I love a party and any excuse to set up an event. For the last few weeks we (ok, let’s be honest – I) have been planning our son’s 4 year old party. Yet I hadn’t been as motivated or organised as previous parties and that was partly due to sickness in our household and life being busy (work, school, day care, and everything else that comes with a household of four).
We’ve had sickness for more than 4 weeks – antibiotics, cough medicine and tissues galore. One person gets sick and just as they recover another one gets sick. The routine for many households. I kept going to work because that’s what we do. I didn’t ask for any help but I should have. I should have taken a decent amount of time off work to recover properly. I didn’t. I wanted to exercise or go for a run as it’s something I love and my time out. I didn’t do it. I didn’t want to feel selfish or guilty, and that landed me with a second round of antibiotics.

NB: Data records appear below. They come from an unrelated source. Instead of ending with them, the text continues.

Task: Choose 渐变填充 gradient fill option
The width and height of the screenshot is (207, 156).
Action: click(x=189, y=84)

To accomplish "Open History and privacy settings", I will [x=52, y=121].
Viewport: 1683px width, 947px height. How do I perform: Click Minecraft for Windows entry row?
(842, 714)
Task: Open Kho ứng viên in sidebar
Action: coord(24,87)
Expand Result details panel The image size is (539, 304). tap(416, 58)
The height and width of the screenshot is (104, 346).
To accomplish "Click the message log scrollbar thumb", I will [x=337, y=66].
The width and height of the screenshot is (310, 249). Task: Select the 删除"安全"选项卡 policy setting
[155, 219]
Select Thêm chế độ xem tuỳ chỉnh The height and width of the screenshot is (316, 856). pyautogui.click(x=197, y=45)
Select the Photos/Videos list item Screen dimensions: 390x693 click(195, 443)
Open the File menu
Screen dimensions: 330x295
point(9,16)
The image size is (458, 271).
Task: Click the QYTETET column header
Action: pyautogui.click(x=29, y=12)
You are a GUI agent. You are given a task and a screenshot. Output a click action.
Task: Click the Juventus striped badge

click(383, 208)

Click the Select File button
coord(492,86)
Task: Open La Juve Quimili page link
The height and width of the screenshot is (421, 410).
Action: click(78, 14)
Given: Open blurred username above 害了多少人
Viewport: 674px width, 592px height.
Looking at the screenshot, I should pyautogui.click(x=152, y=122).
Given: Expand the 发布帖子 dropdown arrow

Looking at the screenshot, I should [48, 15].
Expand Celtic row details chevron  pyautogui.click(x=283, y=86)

For some reason we feel selfish by asking for help or having time out whether we’re sick or not. Is it selfish to want to finish a meal or a cup of tea before moving onto the next chore? Is it selfish to want to shower in peace (just a quick shower)? Is it selfish to want to go for a run and feel better for it? Is it selfish to want to have some ‘me’ time?
Whether it is or not I’m going to have some ‘me’ time and hopefully that selfish feeling will have a day off. The first half of this year has been busy, very busy. I feel like I’m constantly on the go, constantly trying to keep up with life. And recently I had a lightbulb moment when I realised I need time out before I hit the brick wall that appears every so often.
A girlfriend and I recently had a day/night to ourselves and as much as I wondered if the kids were okay/getting to their activities on time/eating dinner etc, I didn’t feel selfish for having lunch by myself (and finishing it), taking my time to walk around (without having to drag a child with me), going to the bathroom (without hearing ‘Mummy I need you NOW!), and enjoying a comfy bed (without having to get out of it during the night to tuck kids back into bed).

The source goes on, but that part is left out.